Task to complete:
Set out exactly every line of the entries below, starting at the line that holds "Screen dimensions: 280x161" and stopping after the line that holds "has width=784, height=769.".

Stored data entries
# # #

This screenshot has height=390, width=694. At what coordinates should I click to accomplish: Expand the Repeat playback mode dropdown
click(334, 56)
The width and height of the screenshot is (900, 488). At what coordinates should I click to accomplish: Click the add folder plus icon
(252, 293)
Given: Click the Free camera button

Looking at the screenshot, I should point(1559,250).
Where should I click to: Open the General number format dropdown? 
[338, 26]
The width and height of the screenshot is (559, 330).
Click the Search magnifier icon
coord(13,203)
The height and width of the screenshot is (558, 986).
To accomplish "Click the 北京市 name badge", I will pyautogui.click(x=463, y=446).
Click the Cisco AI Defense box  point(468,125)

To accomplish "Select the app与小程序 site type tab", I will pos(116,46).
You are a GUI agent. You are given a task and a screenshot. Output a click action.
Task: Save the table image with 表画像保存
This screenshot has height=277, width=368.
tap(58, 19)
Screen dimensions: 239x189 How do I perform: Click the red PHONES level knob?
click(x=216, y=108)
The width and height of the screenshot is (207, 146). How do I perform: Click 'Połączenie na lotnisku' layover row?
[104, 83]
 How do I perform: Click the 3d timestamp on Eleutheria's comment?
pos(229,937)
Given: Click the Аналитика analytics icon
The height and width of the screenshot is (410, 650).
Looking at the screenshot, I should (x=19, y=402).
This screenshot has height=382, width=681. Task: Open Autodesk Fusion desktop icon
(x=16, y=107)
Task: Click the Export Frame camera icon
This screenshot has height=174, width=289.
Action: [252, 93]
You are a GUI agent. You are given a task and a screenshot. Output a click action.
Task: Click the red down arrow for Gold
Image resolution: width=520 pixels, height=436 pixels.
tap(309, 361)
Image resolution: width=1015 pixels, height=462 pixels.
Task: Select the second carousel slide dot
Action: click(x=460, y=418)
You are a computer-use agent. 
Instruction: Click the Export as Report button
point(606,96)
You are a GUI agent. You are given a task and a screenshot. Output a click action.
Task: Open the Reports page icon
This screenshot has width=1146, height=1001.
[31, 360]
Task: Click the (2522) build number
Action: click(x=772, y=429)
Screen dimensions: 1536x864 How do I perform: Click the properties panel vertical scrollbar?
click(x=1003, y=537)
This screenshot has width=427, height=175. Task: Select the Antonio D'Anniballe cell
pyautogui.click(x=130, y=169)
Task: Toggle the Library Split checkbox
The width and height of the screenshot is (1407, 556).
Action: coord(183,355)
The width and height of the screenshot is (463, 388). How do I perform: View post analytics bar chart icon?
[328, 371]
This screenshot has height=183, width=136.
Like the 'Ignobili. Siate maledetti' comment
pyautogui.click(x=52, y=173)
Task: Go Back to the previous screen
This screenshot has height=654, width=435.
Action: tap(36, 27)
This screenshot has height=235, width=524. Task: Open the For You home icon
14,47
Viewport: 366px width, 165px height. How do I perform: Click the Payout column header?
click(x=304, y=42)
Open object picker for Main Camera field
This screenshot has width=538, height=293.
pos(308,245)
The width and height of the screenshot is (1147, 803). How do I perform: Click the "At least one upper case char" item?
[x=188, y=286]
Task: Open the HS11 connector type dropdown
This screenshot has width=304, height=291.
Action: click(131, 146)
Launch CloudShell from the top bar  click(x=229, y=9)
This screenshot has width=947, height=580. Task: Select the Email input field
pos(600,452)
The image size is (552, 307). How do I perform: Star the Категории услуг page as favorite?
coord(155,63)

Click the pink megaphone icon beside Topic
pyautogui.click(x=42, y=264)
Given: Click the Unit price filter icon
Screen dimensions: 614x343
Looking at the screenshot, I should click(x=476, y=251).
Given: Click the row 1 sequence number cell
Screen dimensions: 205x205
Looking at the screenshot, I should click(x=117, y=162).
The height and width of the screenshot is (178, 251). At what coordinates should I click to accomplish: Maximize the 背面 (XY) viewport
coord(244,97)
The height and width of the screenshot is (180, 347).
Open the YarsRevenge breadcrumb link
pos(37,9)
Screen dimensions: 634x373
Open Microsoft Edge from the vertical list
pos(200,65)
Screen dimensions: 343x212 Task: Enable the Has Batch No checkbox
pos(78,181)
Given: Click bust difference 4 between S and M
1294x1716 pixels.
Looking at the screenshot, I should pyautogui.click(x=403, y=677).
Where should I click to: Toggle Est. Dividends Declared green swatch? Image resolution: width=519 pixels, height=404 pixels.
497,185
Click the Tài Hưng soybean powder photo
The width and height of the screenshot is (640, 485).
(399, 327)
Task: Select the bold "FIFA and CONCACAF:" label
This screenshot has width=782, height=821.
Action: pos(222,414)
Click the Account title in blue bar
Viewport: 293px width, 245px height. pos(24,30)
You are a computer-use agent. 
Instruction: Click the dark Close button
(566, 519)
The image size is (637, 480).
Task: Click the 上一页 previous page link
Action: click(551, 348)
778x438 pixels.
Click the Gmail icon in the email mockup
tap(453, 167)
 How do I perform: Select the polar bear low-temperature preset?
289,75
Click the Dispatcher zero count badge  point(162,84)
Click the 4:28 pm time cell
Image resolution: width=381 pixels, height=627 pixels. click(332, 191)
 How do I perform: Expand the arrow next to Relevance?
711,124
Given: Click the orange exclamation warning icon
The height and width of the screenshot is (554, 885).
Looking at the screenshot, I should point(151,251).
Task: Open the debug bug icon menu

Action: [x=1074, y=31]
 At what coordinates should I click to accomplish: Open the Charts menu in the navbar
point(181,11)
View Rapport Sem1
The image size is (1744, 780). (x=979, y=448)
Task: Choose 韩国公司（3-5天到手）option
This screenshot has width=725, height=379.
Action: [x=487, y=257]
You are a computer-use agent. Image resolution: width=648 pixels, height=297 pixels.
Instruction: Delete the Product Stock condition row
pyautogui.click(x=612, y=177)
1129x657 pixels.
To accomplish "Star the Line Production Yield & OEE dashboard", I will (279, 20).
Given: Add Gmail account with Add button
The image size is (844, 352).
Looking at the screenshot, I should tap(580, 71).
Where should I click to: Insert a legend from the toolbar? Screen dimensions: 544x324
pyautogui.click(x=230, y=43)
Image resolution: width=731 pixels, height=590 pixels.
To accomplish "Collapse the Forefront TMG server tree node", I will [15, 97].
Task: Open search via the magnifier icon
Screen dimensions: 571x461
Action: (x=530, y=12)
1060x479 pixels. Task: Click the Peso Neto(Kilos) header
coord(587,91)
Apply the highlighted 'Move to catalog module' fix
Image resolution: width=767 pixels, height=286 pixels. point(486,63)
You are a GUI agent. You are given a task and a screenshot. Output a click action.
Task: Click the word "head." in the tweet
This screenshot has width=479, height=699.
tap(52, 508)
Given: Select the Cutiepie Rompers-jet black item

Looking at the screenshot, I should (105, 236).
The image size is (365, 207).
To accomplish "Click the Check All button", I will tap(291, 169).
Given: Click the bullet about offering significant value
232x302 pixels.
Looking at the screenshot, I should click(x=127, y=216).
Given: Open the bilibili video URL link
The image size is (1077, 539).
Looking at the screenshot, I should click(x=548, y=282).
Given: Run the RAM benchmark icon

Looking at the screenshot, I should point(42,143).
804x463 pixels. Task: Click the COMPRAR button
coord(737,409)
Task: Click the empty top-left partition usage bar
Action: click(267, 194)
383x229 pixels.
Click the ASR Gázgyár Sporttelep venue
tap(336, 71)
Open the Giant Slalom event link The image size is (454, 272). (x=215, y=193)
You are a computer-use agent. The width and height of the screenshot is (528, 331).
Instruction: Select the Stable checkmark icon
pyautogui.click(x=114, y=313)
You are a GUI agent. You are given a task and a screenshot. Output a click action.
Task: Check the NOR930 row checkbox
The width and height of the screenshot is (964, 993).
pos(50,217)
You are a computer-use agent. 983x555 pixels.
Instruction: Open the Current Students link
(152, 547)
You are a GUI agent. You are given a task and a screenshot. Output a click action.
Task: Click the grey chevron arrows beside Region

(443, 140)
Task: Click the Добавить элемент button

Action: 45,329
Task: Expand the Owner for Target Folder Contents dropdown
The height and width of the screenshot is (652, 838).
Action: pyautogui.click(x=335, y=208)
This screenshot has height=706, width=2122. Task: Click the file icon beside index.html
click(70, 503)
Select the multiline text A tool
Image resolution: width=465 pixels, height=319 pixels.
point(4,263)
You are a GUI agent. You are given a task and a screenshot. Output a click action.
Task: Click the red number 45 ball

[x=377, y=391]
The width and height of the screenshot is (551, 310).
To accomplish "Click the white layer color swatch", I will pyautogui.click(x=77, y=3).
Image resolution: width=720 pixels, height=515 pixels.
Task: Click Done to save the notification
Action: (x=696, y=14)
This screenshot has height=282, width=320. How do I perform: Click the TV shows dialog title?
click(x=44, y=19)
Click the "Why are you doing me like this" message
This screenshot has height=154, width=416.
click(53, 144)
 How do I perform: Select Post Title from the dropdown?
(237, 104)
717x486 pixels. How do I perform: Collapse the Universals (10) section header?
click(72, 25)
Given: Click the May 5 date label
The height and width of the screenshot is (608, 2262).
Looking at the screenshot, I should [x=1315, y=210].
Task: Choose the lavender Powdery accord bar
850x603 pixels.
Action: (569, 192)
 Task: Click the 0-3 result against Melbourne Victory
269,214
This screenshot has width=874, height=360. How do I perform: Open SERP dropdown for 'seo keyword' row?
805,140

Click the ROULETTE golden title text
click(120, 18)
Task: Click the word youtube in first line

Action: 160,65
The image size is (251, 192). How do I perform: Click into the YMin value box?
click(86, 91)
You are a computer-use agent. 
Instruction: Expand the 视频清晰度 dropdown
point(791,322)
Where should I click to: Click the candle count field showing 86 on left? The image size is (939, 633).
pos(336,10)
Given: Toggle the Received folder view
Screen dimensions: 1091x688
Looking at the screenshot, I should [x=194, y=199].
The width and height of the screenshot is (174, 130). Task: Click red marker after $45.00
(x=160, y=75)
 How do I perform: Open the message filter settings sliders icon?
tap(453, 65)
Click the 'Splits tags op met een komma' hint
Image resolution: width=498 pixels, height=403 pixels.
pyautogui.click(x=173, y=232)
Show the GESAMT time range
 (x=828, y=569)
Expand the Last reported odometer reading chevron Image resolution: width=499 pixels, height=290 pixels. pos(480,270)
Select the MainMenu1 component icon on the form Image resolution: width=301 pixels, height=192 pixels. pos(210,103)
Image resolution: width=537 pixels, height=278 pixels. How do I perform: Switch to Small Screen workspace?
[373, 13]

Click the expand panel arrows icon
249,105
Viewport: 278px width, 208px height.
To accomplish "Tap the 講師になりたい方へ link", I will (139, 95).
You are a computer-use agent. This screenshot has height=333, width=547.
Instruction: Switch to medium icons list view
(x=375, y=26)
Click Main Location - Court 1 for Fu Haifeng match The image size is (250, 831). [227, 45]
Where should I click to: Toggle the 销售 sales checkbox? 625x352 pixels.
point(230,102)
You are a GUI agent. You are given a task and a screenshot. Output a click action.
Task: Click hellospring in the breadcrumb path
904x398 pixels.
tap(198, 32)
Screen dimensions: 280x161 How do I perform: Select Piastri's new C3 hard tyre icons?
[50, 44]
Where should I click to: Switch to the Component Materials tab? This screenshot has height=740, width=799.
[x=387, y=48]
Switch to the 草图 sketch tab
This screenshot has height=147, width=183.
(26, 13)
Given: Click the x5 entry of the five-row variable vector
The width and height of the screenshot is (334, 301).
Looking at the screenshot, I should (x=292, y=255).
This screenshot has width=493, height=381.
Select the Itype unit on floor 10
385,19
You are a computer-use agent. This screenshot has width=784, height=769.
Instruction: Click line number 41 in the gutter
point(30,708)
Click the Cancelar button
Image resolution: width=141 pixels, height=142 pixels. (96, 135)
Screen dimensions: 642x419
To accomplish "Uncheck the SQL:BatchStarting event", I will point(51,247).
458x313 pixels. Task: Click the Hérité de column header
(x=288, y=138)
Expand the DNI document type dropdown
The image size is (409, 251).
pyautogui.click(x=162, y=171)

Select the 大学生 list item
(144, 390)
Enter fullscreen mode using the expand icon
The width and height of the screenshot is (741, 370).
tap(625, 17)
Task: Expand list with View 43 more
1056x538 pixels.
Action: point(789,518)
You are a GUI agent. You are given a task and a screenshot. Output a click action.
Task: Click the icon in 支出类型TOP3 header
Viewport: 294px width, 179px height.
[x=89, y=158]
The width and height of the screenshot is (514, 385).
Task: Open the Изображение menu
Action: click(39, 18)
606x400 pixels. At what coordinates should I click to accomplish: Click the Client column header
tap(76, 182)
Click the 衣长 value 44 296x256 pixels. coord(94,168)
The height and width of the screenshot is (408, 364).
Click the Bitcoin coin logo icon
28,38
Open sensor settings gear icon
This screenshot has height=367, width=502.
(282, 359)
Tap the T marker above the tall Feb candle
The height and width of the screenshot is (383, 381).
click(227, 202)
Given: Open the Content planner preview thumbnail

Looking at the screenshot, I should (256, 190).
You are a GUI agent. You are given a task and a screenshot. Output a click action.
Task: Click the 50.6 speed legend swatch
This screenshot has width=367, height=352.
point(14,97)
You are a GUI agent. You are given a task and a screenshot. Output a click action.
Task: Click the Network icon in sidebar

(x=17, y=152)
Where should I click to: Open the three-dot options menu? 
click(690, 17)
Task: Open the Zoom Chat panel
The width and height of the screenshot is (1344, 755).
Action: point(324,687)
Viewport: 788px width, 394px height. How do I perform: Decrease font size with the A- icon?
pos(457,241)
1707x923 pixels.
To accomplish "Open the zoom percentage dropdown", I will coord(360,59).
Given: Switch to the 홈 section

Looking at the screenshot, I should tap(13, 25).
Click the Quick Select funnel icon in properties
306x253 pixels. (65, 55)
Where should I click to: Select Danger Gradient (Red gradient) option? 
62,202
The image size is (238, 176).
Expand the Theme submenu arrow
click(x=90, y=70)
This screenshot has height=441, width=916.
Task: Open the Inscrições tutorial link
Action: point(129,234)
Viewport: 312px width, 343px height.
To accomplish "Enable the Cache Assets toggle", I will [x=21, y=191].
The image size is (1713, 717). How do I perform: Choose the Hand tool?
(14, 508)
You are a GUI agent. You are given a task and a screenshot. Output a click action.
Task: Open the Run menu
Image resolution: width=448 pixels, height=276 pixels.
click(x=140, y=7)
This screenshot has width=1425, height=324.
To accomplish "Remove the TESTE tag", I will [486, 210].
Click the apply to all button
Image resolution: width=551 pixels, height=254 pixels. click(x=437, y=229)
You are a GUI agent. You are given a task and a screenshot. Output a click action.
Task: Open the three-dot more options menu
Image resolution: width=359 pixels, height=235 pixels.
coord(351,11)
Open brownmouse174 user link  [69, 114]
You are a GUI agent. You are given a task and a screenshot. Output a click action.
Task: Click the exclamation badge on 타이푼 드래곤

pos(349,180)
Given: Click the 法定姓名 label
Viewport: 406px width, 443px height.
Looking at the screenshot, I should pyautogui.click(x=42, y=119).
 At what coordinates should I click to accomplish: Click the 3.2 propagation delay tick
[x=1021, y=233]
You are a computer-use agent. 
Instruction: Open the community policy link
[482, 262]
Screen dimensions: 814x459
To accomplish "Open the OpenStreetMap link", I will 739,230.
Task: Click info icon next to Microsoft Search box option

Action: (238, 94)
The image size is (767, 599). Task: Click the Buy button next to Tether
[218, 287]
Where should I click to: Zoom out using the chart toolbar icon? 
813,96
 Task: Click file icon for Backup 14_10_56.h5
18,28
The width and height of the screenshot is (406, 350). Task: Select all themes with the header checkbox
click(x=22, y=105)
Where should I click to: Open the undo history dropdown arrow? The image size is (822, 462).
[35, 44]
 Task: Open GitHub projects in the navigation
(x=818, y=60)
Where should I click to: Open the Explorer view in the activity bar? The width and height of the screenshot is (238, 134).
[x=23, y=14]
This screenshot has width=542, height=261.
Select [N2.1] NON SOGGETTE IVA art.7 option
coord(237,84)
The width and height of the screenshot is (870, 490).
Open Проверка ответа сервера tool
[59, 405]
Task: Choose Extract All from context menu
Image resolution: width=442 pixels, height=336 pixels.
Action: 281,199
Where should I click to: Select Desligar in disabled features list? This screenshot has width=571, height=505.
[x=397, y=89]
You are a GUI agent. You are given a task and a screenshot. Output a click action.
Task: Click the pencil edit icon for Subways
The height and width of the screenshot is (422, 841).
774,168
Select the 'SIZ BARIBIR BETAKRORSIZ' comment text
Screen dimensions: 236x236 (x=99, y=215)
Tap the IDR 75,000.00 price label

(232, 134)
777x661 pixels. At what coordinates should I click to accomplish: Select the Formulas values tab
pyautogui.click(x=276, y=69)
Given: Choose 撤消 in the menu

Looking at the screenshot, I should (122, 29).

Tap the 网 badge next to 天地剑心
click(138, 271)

# # #

Exercise answer:
Screen dimensions: 280x161 How do I perform: Select Piastri's new C3 hard tyre icons?
[50, 44]
Where should I click to: Switch to the Component Materials tab? This screenshot has height=740, width=799.
[x=387, y=48]
Switch to the 草图 sketch tab
This screenshot has height=147, width=183.
(26, 13)
Given: Click the x5 entry of the five-row variable vector
The width and height of the screenshot is (334, 301).
Looking at the screenshot, I should (x=292, y=255).
This screenshot has width=493, height=381.
Select the Itype unit on floor 10
385,19
You are a computer-use agent. This screenshot has width=784, height=769.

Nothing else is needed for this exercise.